Saved entries
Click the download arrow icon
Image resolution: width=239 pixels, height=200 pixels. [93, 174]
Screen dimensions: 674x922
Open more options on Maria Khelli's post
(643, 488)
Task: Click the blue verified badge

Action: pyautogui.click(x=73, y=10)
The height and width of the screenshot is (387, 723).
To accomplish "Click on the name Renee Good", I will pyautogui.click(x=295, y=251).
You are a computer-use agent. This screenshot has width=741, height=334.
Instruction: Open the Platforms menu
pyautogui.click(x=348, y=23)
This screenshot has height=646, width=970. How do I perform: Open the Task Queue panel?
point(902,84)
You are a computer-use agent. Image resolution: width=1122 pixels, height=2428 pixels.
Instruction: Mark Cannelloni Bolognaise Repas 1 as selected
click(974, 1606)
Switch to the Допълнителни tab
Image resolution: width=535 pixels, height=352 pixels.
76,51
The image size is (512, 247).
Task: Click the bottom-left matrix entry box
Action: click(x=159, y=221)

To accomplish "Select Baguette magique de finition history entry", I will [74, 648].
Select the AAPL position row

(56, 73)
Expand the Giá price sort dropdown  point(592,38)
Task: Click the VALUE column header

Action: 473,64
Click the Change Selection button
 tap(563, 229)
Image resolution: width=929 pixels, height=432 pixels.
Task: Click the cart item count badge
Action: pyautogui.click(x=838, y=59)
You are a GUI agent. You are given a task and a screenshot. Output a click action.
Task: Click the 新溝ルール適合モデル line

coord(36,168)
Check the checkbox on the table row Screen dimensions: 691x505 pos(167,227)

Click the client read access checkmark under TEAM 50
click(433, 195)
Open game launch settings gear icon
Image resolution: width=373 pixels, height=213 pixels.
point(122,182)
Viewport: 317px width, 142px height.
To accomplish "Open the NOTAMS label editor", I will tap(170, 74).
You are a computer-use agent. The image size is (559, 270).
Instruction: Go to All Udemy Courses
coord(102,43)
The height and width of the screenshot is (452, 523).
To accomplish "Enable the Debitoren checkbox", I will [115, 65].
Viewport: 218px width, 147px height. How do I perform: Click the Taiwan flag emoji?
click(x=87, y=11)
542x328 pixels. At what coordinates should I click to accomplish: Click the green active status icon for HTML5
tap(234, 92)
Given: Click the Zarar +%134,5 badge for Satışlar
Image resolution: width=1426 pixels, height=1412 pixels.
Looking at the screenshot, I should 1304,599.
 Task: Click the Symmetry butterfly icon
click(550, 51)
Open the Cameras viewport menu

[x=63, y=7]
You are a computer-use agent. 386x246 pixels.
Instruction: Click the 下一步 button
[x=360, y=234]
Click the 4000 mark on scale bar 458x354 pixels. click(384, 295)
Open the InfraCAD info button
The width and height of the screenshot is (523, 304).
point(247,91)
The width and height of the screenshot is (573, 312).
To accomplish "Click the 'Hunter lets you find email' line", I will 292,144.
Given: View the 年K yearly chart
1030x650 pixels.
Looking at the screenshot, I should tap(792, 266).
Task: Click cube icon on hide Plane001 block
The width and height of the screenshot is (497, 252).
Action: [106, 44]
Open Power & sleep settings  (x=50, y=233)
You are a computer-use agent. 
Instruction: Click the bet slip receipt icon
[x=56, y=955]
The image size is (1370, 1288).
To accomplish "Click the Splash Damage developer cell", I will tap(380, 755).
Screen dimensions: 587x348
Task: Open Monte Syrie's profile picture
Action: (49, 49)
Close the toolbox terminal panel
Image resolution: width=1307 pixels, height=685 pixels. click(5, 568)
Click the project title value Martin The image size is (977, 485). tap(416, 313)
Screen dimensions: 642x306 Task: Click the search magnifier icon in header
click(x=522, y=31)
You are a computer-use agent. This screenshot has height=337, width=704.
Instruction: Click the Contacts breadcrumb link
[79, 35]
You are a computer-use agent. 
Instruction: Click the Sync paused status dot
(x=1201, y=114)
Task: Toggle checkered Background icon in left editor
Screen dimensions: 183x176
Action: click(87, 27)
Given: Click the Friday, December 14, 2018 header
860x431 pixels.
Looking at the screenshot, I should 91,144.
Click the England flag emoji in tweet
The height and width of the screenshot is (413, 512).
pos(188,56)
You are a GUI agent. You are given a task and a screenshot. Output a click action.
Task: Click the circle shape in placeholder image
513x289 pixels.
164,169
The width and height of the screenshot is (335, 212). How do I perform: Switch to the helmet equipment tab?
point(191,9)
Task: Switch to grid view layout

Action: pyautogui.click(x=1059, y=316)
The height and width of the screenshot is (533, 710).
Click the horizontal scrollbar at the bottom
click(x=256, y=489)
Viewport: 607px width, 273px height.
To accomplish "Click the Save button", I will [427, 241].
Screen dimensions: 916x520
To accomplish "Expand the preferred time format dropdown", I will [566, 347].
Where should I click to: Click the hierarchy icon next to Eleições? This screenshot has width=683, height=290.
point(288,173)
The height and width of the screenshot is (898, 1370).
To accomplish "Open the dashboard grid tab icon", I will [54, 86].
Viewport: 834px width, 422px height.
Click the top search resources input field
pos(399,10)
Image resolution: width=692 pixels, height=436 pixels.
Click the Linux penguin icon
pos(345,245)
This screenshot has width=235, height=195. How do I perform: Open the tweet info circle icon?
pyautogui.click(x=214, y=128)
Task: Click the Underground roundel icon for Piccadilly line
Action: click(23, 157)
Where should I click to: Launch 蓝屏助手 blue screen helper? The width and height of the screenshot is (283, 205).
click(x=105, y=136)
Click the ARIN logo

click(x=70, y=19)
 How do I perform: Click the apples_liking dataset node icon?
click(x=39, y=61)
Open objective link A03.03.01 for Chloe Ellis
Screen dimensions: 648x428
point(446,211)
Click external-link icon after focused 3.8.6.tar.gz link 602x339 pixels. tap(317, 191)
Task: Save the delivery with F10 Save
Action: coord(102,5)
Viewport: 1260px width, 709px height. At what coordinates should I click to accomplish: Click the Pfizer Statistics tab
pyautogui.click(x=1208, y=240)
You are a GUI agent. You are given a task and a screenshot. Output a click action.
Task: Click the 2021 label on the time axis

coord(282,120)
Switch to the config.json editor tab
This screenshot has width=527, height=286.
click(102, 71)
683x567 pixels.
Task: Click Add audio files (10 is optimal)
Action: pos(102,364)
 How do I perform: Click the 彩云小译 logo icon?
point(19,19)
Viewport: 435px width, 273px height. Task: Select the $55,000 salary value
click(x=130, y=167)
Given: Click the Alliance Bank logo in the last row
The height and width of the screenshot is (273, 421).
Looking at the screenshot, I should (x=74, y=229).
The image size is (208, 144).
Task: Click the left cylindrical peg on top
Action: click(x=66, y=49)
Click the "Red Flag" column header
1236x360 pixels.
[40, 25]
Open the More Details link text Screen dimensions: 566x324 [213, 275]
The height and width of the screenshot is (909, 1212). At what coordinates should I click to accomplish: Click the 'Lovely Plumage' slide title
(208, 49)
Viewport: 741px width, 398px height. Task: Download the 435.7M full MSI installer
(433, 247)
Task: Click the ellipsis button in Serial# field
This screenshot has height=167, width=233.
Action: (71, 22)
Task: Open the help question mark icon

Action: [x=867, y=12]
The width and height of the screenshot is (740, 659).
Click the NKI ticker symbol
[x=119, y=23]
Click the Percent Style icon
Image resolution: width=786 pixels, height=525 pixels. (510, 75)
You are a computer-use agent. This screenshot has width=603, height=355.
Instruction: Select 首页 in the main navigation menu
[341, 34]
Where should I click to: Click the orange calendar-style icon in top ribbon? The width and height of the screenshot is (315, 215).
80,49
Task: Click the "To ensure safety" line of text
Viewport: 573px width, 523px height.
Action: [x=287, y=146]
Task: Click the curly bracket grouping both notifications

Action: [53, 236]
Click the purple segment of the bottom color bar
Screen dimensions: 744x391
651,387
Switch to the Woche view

Exercise prompt:
Take the records and restate them word for word.

Response to this task:
Click the download arrow icon
Image resolution: width=239 pixels, height=200 pixels. [93, 174]
Screen dimensions: 674x922
Open more options on Maria Khelli's post
(643, 488)
Task: Click the blue verified badge

Action: pyautogui.click(x=73, y=10)
The height and width of the screenshot is (387, 723).
To accomplish "Click on the name Renee Good", I will pyautogui.click(x=295, y=251).
You are a computer-use agent. This screenshot has width=741, height=334.
Instruction: Open the Platforms menu
pyautogui.click(x=348, y=23)
This screenshot has height=646, width=970. How do I perform: Open the Task Queue panel?
point(902,84)
You are a computer-use agent. Image resolution: width=1122 pixels, height=2428 pixels.
Instruction: Mark Cannelloni Bolognaise Repas 1 as selected
click(974, 1606)
Switch to the Допълнителни tab
Image resolution: width=535 pixels, height=352 pixels.
76,51
The image size is (512, 247).
Task: Click the bottom-left matrix entry box
Action: click(x=159, y=221)

To accomplish "Select Baguette magique de finition history entry", I will [74, 648].
Select the AAPL position row

(56, 73)
Expand the Giá price sort dropdown  point(592,38)
Task: Click the VALUE column header

Action: 473,64
Click the Change Selection button
 tap(563, 229)
Image resolution: width=929 pixels, height=432 pixels.
Task: Click the cart item count badge
Action: pyautogui.click(x=838, y=59)
You are a GUI agent. You are given a task and a screenshot. Output a click action.
Task: Click the 新溝ルール適合モデル line

coord(36,168)
Check the checkbox on the table row Screen dimensions: 691x505 pos(167,227)

Click the client read access checkmark under TEAM 50
click(433, 195)
Open game launch settings gear icon
Image resolution: width=373 pixels, height=213 pixels.
point(122,182)
Viewport: 317px width, 142px height.
To accomplish "Open the NOTAMS label editor", I will tap(170, 74).
You are a computer-use agent. The image size is (559, 270).
Instruction: Go to All Udemy Courses
coord(102,43)
The height and width of the screenshot is (452, 523).
To accomplish "Enable the Debitoren checkbox", I will [115, 65].
Viewport: 218px width, 147px height. How do I perform: Click the Taiwan flag emoji?
click(x=87, y=11)
542x328 pixels. At what coordinates should I click to accomplish: Click the green active status icon for HTML5
tap(234, 92)
Given: Click the Zarar +%134,5 badge for Satışlar
Image resolution: width=1426 pixels, height=1412 pixels.
Looking at the screenshot, I should 1304,599.
 Task: Click the Symmetry butterfly icon
click(550, 51)
Open the Cameras viewport menu

[x=63, y=7]
You are a computer-use agent. 386x246 pixels.
Instruction: Click the 下一步 button
[x=360, y=234]
Click the 4000 mark on scale bar 458x354 pixels. click(384, 295)
Open the InfraCAD info button
The width and height of the screenshot is (523, 304).
point(247,91)
The width and height of the screenshot is (573, 312).
To accomplish "Click the 'Hunter lets you find email' line", I will 292,144.
Given: View the 年K yearly chart
1030x650 pixels.
Looking at the screenshot, I should tap(792, 266).
Task: Click cube icon on hide Plane001 block
The width and height of the screenshot is (497, 252).
Action: [106, 44]
Open Power & sleep settings  (x=50, y=233)
You are a computer-use agent. 
Instruction: Click the bet slip receipt icon
[x=56, y=955]
The image size is (1370, 1288).
To accomplish "Click the Splash Damage developer cell", I will tap(380, 755).
Screen dimensions: 587x348
Task: Open Monte Syrie's profile picture
Action: (49, 49)
Close the toolbox terminal panel
Image resolution: width=1307 pixels, height=685 pixels. click(5, 568)
Click the project title value Martin The image size is (977, 485). tap(416, 313)
Screen dimensions: 642x306 Task: Click the search magnifier icon in header
click(x=522, y=31)
You are a computer-use agent. This screenshot has height=337, width=704.
Instruction: Click the Contacts breadcrumb link
[79, 35]
You are a computer-use agent. 
Instruction: Click the Sync paused status dot
(x=1201, y=114)
Task: Toggle checkered Background icon in left editor
Screen dimensions: 183x176
Action: click(87, 27)
Given: Click the Friday, December 14, 2018 header
860x431 pixels.
Looking at the screenshot, I should 91,144.
Click the England flag emoji in tweet
The height and width of the screenshot is (413, 512).
pos(188,56)
You are a GUI agent. You are given a task and a screenshot. Output a click action.
Task: Click the circle shape in placeholder image
513x289 pixels.
164,169
The width and height of the screenshot is (335, 212). How do I perform: Switch to the helmet equipment tab?
point(191,9)
Task: Switch to grid view layout

Action: pyautogui.click(x=1059, y=316)
The height and width of the screenshot is (533, 710).
Click the horizontal scrollbar at the bottom
click(x=256, y=489)
Viewport: 607px width, 273px height.
To accomplish "Click the Save button", I will [427, 241].
Screen dimensions: 916x520
To accomplish "Expand the preferred time format dropdown", I will [566, 347].
Where should I click to: Click the hierarchy icon next to Eleições? This screenshot has width=683, height=290.
point(288,173)
The height and width of the screenshot is (898, 1370).
To accomplish "Open the dashboard grid tab icon", I will [54, 86].
Viewport: 834px width, 422px height.
Click the top search resources input field
pos(399,10)
Image resolution: width=692 pixels, height=436 pixels.
Click the Linux penguin icon
pos(345,245)
This screenshot has width=235, height=195. How do I perform: Open the tweet info circle icon?
pyautogui.click(x=214, y=128)
Task: Click the Underground roundel icon for Piccadilly line
Action: click(23, 157)
Where should I click to: Launch 蓝屏助手 blue screen helper? The width and height of the screenshot is (283, 205).
click(x=105, y=136)
Click the ARIN logo

click(x=70, y=19)
 How do I perform: Click the apples_liking dataset node icon?
click(x=39, y=61)
Open objective link A03.03.01 for Chloe Ellis
Screen dimensions: 648x428
point(446,211)
Click external-link icon after focused 3.8.6.tar.gz link 602x339 pixels. tap(317, 191)
Task: Save the delivery with F10 Save
Action: coord(102,5)
Viewport: 1260px width, 709px height. At what coordinates should I click to accomplish: Click the Pfizer Statistics tab
pyautogui.click(x=1208, y=240)
You are a GUI agent. You are given a task and a screenshot. Output a click action.
Task: Click the 2021 label on the time axis

coord(282,120)
Switch to the config.json editor tab
This screenshot has width=527, height=286.
click(102, 71)
683x567 pixels.
Task: Click Add audio files (10 is optimal)
Action: pos(102,364)
 How do I perform: Click the 彩云小译 logo icon?
point(19,19)
Viewport: 435px width, 273px height. Task: Select the $55,000 salary value
click(x=130, y=167)
Given: Click the Alliance Bank logo in the last row
The height and width of the screenshot is (273, 421).
Looking at the screenshot, I should (x=74, y=229).
The image size is (208, 144).
Task: Click the left cylindrical peg on top
Action: click(x=66, y=49)
Click the "Red Flag" column header
1236x360 pixels.
[40, 25]
Open the More Details link text Screen dimensions: 566x324 [213, 275]
The height and width of the screenshot is (909, 1212). At what coordinates should I click to accomplish: Click the 'Lovely Plumage' slide title
(208, 49)
Viewport: 741px width, 398px height. Task: Download the 435.7M full MSI installer
(433, 247)
Task: Click the ellipsis button in Serial# field
This screenshot has height=167, width=233.
Action: (71, 22)
Task: Open the help question mark icon

Action: [x=867, y=12]
The width and height of the screenshot is (740, 659).
Click the NKI ticker symbol
[x=119, y=23]
Click the Percent Style icon
Image resolution: width=786 pixels, height=525 pixels. (510, 75)
You are a computer-use agent. This screenshot has width=603, height=355.
Instruction: Select 首页 in the main navigation menu
[341, 34]
Where should I click to: Click the orange calendar-style icon in top ribbon? The width and height of the screenshot is (315, 215).
80,49
Task: Click the "To ensure safety" line of text
Viewport: 573px width, 523px height.
Action: [x=287, y=146]
Task: Click the curly bracket grouping both notifications

Action: [53, 236]
Click the purple segment of the bottom color bar
Screen dimensions: 744x391
651,387
Switch to the Woche view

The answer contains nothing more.